House debates

Monday, 3 June 2013

Private Members' Business

Reform Agenda for Older Australians

7:46 pm

Photo of Ken WyattKen Wyatt (Hasluck, Liberal Party) Share this | Hansard source

I rise to speak on this motion because the care of senior Australians is of vital importance to our nation's future and equally to the aspect of reform being real and meaningful. Elements of a reform that does not encompass what is included in the Productivity Commission report are problematic. I have met some of the providers and people who access healthcare and all of them have raised issues with me. We know that every 71 minutes another older Australians is denied access to the care that they need, and care for aged varies according to geographic location, access to services that are viable, access to services that provide for the context of living in care or living within their homes. If the workforce is not supported, 279,000 Australians will be denied care by 2050. So reform has to be forward-thinking and project into the future as to the level of need that is required.

I notice that the member for Shortland's motion talks about the positive reform agenda for older Australians and that the government is delivering on this commitment. But sometimes commitment has to be tangible and real in all facets of what is needed by those who are reaching the age of retirement or whose health needs force them into aged-care facilities. In talking with people within the service delivery sector there is a view that we will be $90 million short between income and the real cost of care for those in residential facilities and that 83,000 new beds are needed to be built within the next nine years, at an estimated $17 billion. So there are some challenges in claiming that the reform has gone sufficiently far enough to address the needs of our elderly Australians and those who work in the area as well.

It was interesting looking at the leading aged services.

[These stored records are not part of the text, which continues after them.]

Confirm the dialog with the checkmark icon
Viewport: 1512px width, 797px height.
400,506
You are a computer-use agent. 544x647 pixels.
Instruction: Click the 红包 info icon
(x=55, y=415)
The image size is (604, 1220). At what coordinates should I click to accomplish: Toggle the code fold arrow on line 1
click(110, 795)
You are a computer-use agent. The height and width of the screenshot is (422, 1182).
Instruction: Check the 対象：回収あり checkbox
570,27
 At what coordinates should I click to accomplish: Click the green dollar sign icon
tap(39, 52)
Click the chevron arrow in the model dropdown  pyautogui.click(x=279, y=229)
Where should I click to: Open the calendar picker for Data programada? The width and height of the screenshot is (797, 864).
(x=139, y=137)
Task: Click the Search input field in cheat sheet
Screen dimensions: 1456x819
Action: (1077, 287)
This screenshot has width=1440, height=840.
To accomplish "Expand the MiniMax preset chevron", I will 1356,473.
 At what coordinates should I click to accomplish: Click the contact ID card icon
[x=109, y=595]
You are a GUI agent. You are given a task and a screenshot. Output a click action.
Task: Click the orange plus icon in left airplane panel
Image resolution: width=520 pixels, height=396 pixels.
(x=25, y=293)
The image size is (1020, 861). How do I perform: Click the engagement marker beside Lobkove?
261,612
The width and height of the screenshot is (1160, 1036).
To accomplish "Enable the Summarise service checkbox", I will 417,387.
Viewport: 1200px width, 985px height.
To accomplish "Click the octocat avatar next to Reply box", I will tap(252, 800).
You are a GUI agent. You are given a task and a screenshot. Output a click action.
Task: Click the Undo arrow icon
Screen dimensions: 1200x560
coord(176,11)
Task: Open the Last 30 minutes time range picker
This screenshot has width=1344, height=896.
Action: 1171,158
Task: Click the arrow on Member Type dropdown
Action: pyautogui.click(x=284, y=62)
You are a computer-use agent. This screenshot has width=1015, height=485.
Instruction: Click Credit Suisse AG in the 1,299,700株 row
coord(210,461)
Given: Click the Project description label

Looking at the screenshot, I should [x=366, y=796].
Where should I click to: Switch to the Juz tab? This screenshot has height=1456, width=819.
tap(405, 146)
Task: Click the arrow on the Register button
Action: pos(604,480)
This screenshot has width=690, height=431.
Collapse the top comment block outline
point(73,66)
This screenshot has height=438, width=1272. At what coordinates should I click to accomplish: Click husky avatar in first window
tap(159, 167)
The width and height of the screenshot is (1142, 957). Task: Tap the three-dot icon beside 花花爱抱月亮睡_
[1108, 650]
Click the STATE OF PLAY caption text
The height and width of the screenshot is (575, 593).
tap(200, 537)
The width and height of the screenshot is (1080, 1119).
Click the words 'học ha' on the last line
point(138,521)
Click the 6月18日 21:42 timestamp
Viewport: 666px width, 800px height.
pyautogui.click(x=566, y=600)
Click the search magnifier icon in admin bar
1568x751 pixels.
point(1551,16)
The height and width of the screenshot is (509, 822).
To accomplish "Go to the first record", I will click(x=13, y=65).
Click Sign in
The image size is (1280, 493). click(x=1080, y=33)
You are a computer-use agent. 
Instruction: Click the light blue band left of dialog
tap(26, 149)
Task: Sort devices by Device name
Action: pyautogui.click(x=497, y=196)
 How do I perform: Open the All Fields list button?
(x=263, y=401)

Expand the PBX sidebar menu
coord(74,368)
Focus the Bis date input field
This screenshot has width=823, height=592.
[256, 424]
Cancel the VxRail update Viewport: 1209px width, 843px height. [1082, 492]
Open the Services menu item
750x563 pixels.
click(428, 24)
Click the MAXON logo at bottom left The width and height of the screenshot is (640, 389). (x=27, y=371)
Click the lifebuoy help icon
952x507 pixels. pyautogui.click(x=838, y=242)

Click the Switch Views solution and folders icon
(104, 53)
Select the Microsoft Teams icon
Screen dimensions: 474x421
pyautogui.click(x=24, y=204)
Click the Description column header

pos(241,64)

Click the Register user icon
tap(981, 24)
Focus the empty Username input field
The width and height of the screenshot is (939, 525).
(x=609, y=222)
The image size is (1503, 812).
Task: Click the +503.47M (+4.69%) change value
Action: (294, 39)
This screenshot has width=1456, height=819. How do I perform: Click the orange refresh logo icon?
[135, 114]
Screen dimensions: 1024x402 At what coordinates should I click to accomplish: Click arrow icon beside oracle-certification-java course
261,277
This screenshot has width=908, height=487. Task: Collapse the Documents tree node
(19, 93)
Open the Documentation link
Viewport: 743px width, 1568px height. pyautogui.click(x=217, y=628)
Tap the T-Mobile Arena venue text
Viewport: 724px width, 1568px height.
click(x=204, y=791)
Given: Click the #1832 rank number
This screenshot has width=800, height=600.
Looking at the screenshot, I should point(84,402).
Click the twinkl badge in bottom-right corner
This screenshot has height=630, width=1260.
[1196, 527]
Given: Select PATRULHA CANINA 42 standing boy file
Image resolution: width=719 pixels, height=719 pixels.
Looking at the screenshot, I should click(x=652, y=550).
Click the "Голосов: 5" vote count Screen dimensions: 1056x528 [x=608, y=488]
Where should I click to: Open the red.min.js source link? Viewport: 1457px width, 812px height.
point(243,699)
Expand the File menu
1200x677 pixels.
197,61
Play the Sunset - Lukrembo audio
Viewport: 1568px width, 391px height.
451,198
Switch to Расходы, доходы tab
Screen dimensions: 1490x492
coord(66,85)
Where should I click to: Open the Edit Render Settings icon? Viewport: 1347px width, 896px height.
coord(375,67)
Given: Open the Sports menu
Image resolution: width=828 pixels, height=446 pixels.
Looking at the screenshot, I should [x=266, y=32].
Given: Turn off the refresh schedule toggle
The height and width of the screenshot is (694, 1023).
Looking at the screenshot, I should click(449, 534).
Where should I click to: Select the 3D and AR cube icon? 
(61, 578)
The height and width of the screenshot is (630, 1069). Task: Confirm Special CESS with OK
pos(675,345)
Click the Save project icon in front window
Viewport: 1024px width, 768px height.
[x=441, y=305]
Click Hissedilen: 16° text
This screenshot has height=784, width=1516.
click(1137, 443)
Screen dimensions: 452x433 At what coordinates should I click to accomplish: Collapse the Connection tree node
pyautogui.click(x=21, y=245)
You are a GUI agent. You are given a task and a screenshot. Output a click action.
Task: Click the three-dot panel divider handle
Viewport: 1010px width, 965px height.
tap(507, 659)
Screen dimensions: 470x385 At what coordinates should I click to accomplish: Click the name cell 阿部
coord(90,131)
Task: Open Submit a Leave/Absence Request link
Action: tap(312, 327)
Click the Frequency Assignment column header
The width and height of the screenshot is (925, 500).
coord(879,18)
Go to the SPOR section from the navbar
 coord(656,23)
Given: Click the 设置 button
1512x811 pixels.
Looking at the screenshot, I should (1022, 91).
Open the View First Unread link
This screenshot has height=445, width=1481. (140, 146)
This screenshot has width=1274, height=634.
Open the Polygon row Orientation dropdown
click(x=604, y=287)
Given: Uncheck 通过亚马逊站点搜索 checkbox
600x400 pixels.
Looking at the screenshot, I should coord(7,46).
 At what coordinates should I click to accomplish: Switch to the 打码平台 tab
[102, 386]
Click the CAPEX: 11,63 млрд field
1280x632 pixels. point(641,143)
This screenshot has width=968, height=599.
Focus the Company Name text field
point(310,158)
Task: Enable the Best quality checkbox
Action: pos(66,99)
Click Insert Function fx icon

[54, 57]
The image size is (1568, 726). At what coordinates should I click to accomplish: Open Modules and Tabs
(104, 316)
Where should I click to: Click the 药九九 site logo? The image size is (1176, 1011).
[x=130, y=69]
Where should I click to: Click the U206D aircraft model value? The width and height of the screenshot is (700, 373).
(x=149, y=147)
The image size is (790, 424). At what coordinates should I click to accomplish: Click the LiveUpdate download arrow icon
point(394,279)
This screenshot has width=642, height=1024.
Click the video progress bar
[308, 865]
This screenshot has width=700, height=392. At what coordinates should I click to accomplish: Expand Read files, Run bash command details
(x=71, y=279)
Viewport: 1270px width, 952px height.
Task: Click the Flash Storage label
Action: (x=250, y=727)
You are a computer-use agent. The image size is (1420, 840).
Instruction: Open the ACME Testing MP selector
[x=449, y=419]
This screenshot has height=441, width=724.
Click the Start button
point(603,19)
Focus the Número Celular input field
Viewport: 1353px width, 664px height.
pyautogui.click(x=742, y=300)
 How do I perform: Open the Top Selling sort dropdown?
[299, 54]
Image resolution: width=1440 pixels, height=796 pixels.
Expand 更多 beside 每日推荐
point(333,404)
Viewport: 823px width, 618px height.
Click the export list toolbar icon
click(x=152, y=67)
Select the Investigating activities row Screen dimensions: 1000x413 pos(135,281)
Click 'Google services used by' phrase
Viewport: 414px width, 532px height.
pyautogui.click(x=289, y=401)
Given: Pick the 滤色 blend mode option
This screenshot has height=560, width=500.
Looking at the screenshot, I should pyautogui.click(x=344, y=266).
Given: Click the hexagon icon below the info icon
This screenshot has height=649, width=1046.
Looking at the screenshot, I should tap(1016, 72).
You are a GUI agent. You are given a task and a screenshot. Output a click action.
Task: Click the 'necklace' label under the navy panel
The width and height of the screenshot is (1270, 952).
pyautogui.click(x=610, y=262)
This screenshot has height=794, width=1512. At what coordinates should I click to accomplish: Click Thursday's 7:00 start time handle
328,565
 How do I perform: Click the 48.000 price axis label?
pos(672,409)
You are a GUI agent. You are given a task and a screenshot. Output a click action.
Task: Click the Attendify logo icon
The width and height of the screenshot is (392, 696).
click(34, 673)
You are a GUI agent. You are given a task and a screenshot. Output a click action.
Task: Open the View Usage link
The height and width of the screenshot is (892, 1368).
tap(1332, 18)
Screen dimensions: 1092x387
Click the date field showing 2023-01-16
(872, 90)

What they indicated in one of their publications is that there are three million Australians aged 65 and over, there are close to 1,000,000 Australians receiving Home and Community Care, there are around 170,000 Australians living in residential aged-care facilities, there are 1.3 million family carers of older Australians and there are 300,000 people who are aged-care workers.

If that is not meeting our needs this year, and we have not done sufficient reform based on the Productivity Commission report, then the matter will be exacerbated over the forthcoming years, particularly when you consider that the tax base will go from six workers for every retiree, to 3.2 workers for every retiree by 2047, which will leave us with an incredible shortfall.

When reforming we have to think outside the square. We have to consider a range of options and considerations in the delivery of services. Sometimes we stay with models of reform processes that are comfortable instead of looking at how we can become much more creative and innovative. How do we empower the elderly and give them some options that are tangible and which meet their needs?

Within my own electorate if you are in the area of Kalamunda-Lesmurdie and you require aged care services you either have to go to Joondalup or to Gosnells, which are significantly far enough away to be problematic for those who use public transport. Reform has to be real and we have to consider seriously how we do that with a bipartisan approach as opposed to taking a political approach that meets short-term agendas that sound as though they are achieving the results that are sought—the information and approach taken by the current government.

I think it is important that any future reform around aged care services is real and includes the industry. Certainly the guidelines, as espoused in the recent debate on aged care services, need to be transparent so that the industry can respond. The issues in aged care services in Australia are real and challenging, and there is work to be done.